Hugh Glass was born in the year 1780 in Pennsylvania. His parents were of Irish descent. In 1822, at the age of 42, he responded to an advertisement in the Missouri Gazette and Public Adviser, placed by General William Ashley.
The advertisement requested a corps of 100 men to “ascend the river Missouri” as part of a fur trading venture. The corps would later be known as “Ashley’s Hundred,” and included James Beckwourth, a young Jim Bridger, John Fitzgerald, Thomas Fitzpatrick, David Jackson, Jedediah Smith and William Sublette.
Glass, More, Dutton, Chapman and Marsh were sent by Ashley to determine a new trapping route. In a bullboat they set off, intending to travel up the Powder River, which is a tributary of the Yellowstone River, across and down the Platte to the bluffs. However, near the junction with the Laramie River they came upon 38 Indian lodges and several Indians on the shore. The Indians appeared to be friendly at first, and the trappers mistook them for Pawnees. But after coming ashore and eating with the Indians, Glass determined them to be Arikara. From past encounters he knew they were anything but friendly. The trappers returned to the bullboat and attempted the far shore with the Indians swimming after them. Both groups arrived at the opposite shore at around the same time, where two of the party, More and Chapman, were killed. Marsh and Dutton, escaped and reunited later. Glass found a large rock grouping to shield him from view of the Arikara Indians. He later was able to return to Fort Kiowa with a party of Sioux Indians.
In August of 1823, near the fork of the Grand River in present day Perkins County, South Dakota, Glass was scouting ahead of his trading partners when he was attacked by a sow bear tending to two cubs. Although he managed to kill the bear, he was badly mutilated and mauled to unconsciousness. The video below describes the events of the attack and amazing aftermath.
A monument to Glass stands near the site of his mauling on the southern short of the Shadehill Reservoir on the forks of the Grand River.
Glass could not stay away from the frontier. He returned, employed as a hunter for the Garrison at Fort Union, where he died at the hands of Arikara Indians in 1833 on the Yellowstone River at the age of 53.

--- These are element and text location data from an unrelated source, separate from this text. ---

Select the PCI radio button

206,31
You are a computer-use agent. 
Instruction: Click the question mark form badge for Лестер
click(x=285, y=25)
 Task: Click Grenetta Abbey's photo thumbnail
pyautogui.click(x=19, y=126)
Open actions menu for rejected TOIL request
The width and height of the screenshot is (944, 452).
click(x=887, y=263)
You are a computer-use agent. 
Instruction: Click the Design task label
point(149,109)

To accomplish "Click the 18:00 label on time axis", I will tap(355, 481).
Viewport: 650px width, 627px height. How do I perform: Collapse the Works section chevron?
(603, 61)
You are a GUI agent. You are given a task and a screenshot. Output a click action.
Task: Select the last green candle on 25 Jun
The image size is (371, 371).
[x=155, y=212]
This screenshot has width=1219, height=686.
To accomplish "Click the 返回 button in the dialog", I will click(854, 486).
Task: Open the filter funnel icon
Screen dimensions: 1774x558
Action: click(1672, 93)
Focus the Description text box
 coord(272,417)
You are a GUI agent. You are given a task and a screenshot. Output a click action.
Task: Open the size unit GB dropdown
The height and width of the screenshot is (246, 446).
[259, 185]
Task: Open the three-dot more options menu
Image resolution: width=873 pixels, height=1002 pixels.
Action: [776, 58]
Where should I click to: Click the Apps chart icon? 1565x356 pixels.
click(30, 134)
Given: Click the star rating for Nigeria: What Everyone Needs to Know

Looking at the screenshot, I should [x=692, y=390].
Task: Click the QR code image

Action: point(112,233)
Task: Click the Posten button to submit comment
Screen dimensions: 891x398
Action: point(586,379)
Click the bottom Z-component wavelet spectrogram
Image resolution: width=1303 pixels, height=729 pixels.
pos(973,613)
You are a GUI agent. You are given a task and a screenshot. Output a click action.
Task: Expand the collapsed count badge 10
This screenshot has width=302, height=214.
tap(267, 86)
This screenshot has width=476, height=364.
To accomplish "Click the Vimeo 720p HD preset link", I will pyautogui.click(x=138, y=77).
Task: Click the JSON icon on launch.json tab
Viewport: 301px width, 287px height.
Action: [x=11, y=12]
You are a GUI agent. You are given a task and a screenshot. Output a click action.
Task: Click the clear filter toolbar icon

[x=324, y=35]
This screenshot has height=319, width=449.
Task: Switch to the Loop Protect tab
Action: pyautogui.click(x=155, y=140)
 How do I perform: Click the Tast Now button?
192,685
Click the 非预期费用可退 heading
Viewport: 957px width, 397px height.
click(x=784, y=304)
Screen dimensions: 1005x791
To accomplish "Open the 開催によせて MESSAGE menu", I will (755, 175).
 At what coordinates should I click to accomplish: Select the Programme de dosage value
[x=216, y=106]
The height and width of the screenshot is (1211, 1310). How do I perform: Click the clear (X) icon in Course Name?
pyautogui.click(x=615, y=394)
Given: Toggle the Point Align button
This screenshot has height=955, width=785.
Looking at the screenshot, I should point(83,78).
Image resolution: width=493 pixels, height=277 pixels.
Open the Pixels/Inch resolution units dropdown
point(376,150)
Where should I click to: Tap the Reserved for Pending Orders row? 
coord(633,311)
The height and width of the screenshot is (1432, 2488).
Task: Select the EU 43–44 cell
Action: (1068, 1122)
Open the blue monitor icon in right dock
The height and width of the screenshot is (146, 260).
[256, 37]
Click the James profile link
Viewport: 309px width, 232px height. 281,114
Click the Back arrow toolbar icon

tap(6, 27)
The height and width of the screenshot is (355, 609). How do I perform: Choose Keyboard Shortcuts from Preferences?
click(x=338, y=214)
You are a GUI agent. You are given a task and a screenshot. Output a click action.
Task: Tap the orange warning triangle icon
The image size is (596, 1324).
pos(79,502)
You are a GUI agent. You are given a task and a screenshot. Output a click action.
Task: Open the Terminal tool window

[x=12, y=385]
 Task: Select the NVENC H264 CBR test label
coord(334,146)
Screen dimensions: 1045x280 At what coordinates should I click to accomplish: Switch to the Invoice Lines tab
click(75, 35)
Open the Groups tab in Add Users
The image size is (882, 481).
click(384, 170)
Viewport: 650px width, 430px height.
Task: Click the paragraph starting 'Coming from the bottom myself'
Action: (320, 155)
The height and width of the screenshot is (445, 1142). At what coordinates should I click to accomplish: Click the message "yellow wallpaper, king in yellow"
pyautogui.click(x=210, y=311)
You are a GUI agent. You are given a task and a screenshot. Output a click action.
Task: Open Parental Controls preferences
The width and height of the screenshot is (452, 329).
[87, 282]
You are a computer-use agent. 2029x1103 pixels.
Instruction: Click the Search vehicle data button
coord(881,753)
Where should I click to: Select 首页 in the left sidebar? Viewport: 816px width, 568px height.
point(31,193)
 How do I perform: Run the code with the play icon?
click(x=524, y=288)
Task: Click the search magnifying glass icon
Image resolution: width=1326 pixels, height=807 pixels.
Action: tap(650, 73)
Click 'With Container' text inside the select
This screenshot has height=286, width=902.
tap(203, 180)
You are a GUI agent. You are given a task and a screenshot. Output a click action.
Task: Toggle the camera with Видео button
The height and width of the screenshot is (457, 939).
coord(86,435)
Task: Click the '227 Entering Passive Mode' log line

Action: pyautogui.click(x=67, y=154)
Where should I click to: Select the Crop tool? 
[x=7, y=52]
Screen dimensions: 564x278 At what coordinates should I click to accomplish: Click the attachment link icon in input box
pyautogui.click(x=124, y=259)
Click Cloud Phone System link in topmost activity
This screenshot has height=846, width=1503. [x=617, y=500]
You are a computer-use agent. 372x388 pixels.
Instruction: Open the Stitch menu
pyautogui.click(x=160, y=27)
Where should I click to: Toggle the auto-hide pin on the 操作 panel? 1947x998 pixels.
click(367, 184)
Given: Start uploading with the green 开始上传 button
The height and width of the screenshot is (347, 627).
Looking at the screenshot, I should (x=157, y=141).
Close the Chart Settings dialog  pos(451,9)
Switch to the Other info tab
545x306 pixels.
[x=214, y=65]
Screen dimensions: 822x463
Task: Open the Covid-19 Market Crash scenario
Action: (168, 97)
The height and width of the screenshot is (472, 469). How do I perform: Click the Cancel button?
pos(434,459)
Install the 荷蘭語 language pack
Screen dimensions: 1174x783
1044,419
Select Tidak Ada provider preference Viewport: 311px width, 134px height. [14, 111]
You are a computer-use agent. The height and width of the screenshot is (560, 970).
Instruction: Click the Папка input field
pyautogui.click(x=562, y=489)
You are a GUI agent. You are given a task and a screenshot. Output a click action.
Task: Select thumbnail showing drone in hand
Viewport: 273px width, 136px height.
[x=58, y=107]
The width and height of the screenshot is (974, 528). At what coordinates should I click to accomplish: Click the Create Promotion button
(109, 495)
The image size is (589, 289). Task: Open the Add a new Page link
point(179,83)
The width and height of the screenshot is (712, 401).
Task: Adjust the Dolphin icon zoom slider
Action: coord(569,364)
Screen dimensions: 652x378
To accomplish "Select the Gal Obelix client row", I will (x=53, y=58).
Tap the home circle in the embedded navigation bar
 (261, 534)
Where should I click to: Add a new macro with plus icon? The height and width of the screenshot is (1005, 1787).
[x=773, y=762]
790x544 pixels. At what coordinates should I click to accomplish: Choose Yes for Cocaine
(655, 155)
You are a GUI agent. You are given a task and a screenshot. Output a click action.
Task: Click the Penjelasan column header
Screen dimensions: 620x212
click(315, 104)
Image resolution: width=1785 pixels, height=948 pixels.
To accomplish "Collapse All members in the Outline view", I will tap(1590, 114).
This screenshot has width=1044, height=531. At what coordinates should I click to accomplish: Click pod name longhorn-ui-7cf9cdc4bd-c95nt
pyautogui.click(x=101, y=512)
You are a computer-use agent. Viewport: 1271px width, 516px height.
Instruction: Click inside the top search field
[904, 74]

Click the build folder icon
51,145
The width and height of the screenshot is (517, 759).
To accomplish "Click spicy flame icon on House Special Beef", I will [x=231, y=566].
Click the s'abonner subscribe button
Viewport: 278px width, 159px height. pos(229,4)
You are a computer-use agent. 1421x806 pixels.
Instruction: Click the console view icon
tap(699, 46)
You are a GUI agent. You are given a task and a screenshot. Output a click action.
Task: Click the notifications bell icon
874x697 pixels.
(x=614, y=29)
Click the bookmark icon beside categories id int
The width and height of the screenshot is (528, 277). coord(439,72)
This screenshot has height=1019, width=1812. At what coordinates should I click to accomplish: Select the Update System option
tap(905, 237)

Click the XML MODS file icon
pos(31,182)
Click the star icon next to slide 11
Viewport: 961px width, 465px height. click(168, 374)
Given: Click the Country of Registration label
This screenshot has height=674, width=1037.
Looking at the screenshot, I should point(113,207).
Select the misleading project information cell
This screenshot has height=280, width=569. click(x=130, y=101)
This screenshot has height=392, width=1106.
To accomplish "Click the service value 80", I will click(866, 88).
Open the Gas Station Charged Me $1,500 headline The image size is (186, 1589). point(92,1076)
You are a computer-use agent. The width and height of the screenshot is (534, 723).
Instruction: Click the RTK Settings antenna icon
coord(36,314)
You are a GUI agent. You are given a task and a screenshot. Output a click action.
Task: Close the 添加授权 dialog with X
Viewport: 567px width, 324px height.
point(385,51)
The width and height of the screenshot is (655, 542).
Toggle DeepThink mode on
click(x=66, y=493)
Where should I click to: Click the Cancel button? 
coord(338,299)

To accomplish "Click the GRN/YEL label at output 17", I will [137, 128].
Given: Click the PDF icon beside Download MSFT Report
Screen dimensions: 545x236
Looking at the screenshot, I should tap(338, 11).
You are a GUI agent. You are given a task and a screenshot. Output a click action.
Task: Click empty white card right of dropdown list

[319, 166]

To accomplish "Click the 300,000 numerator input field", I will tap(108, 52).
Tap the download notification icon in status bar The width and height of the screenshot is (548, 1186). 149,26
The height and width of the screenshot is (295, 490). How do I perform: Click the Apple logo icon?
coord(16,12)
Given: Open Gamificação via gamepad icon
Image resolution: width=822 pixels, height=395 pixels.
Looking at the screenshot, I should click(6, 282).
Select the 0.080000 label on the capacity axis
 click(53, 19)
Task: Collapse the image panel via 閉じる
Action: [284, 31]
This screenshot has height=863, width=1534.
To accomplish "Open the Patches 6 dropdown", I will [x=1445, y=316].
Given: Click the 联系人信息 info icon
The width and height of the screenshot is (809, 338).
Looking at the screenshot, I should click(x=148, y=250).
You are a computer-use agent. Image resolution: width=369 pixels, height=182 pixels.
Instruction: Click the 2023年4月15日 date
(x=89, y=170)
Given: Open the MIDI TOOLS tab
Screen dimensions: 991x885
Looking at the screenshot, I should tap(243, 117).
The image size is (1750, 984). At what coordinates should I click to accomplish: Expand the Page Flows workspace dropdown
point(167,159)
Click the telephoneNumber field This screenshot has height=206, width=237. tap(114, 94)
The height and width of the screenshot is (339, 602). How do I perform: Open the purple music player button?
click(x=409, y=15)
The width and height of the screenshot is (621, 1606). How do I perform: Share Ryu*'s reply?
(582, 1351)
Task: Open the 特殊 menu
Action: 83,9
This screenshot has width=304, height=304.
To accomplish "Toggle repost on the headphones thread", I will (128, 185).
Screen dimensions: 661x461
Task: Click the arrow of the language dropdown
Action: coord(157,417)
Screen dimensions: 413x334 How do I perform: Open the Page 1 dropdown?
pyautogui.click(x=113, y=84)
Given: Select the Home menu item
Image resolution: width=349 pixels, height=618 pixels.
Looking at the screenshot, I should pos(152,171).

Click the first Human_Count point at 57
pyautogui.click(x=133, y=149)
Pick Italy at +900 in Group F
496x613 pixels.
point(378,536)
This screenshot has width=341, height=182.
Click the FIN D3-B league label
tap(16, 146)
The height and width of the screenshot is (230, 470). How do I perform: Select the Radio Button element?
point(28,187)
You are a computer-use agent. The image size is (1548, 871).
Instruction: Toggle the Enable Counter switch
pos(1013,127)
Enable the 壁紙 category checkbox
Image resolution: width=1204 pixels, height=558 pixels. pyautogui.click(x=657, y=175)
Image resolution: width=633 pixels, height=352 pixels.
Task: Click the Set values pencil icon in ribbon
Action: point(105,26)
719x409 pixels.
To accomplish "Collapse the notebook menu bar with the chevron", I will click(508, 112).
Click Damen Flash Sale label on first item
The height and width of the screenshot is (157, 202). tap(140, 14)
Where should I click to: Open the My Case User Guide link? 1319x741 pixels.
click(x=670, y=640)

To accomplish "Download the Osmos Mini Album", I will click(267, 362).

In the book, The Deaths of the Bravos by John Myers, the Arikara Indians tried to pass themselves off as Minitaris Indians to trappers employed by Amfurco. Johnson Gardner, one of the trappers, recognized Hugh Glass’ rifle – the same rifle that Glass had retrieved from Fitzgerald after he was left for dead from the bear attack — and surmised that the Indians were actually the Arikaras who had killed Glass. The Indians were executed by the trappers as revenge for the death of Hugh Glass.